### Work to complete
Which of the lines below mention the word "Reload"? Pull each one out.

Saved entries
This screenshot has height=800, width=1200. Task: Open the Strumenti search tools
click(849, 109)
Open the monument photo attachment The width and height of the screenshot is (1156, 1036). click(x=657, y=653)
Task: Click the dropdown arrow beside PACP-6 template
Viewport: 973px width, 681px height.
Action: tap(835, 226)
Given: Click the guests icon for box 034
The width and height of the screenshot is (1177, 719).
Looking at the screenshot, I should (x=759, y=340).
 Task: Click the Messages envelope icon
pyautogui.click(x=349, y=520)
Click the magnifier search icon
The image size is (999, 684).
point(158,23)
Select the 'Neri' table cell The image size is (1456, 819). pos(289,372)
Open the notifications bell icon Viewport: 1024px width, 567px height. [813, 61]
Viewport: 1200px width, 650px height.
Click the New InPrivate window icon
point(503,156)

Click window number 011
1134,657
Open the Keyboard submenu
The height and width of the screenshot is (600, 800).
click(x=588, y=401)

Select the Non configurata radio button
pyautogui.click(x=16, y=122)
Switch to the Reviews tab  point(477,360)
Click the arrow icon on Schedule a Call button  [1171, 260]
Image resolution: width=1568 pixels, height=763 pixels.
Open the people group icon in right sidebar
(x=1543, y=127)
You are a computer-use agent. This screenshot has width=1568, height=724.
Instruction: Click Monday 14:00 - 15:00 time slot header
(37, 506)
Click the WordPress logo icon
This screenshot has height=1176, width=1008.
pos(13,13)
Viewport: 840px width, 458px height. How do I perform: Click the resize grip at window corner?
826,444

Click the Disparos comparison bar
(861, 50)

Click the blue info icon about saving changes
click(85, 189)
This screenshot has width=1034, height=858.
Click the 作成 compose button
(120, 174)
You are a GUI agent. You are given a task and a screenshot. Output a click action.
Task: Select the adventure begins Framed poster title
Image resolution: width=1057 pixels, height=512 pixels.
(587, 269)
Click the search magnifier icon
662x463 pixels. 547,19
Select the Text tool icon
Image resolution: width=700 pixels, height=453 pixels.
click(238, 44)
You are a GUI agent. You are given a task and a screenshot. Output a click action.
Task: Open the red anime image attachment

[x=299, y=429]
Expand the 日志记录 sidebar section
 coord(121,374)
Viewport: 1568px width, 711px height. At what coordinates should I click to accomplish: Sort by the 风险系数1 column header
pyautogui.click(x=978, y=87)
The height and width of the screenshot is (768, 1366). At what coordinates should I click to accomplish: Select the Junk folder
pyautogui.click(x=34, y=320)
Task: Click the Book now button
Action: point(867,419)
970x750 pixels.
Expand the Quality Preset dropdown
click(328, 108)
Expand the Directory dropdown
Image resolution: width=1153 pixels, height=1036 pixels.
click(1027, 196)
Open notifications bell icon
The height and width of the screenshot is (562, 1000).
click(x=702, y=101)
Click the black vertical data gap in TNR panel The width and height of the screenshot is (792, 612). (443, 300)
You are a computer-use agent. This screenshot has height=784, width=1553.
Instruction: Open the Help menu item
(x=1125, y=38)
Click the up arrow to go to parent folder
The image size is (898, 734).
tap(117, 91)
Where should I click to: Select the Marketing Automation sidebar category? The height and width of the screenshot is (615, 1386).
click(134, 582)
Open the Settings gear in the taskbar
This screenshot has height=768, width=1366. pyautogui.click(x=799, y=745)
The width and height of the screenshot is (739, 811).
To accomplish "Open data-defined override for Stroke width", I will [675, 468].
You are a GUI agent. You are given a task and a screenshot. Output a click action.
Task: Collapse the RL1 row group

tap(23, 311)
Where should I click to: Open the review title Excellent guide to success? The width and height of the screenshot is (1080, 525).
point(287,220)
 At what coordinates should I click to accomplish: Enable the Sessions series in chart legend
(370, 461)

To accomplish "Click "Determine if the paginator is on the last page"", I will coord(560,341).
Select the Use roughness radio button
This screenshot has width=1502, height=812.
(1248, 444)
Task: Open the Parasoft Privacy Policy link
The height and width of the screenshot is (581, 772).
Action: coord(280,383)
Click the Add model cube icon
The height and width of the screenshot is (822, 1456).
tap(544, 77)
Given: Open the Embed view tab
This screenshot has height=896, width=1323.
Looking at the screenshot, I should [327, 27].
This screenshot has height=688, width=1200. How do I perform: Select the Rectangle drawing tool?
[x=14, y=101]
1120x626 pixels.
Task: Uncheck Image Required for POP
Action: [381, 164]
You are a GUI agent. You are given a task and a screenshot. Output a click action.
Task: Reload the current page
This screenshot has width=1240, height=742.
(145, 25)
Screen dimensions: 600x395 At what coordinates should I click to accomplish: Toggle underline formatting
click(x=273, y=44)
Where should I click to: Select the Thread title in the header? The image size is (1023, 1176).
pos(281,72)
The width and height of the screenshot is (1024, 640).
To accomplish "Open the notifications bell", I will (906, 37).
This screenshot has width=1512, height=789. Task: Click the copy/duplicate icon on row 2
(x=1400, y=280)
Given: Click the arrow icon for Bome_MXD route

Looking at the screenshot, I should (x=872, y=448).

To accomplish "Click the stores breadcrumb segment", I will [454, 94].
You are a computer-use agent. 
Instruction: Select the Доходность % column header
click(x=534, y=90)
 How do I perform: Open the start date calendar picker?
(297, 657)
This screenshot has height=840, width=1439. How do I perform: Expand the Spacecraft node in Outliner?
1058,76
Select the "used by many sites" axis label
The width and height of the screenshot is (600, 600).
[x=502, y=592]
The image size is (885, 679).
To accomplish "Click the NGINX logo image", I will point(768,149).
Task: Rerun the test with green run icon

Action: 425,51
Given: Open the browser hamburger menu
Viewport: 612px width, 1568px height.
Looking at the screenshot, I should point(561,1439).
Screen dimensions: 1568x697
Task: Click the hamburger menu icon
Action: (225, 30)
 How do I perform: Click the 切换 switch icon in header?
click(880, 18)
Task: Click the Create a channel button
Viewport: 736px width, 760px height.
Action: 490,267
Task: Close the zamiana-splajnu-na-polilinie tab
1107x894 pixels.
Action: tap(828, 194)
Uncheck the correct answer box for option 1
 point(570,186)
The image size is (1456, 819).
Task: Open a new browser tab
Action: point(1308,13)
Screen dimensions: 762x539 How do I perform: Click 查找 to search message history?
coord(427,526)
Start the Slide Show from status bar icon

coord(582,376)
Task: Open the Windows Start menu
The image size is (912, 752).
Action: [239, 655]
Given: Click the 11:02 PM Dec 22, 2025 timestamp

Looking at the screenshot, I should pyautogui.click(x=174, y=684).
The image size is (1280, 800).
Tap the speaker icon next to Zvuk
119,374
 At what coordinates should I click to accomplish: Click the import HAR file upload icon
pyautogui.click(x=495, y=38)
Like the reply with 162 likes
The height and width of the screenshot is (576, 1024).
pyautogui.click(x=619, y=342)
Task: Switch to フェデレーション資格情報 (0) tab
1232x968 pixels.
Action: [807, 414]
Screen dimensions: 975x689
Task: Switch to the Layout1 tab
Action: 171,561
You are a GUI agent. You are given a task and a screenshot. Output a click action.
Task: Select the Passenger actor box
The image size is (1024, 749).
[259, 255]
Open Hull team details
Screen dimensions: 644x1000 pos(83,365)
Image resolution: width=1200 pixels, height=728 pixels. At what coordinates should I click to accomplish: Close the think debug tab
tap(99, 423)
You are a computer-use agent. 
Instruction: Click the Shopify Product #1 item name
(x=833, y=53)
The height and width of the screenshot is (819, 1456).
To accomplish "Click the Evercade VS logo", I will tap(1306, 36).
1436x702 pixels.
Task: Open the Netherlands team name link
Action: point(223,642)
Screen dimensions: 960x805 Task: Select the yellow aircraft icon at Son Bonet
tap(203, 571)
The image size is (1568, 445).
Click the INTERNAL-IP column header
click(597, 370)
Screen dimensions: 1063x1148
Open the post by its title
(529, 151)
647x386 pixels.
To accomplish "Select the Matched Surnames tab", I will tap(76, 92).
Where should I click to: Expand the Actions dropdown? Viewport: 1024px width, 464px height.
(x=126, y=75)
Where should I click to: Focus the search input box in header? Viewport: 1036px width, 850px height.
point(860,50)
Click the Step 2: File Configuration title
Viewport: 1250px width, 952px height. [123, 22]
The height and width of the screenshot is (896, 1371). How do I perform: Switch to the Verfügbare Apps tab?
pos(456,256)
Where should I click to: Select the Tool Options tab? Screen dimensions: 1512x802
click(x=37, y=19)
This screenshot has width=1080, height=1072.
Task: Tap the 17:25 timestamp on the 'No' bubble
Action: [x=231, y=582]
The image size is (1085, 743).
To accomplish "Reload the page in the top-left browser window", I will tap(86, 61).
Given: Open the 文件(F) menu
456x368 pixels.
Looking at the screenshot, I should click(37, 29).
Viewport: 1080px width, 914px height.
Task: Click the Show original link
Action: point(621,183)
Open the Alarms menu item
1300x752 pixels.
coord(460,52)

### Solution below
Task: Reload the current page
To accomplish "Reload the page in the top-left browser window", I will tap(86, 61).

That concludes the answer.